# EXERCISE BRIEF
Among the entries below, how many lines include the word "link"? Reply with only the number.

(Dataset items)
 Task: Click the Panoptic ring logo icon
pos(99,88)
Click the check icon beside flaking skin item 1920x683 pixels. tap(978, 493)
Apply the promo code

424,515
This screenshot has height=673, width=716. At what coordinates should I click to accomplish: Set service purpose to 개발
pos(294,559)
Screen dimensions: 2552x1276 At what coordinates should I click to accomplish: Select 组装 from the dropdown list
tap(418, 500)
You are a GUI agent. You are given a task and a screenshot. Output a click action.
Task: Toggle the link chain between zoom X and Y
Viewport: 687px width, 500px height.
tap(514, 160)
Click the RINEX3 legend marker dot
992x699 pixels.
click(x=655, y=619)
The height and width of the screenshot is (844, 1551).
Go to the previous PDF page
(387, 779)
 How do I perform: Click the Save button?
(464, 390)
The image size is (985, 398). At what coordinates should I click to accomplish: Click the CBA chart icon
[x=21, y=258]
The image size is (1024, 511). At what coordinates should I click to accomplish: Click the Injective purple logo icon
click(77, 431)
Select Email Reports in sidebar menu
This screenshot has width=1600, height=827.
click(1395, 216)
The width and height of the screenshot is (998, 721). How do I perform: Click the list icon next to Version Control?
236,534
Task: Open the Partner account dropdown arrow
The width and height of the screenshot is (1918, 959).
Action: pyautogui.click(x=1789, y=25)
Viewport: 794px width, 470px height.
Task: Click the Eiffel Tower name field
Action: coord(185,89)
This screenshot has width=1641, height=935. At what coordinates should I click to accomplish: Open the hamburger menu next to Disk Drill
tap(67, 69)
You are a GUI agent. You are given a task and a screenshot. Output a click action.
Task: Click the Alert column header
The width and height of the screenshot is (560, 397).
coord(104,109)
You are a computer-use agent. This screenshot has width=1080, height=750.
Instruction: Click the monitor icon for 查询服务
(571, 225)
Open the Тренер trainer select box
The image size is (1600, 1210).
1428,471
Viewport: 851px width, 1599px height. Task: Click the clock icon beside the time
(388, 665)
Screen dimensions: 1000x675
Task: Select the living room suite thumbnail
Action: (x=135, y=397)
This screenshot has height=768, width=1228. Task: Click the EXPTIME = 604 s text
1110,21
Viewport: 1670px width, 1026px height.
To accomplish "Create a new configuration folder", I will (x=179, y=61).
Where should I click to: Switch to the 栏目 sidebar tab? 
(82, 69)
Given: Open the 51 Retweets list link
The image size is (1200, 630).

# PROBLEM SOLUTION
2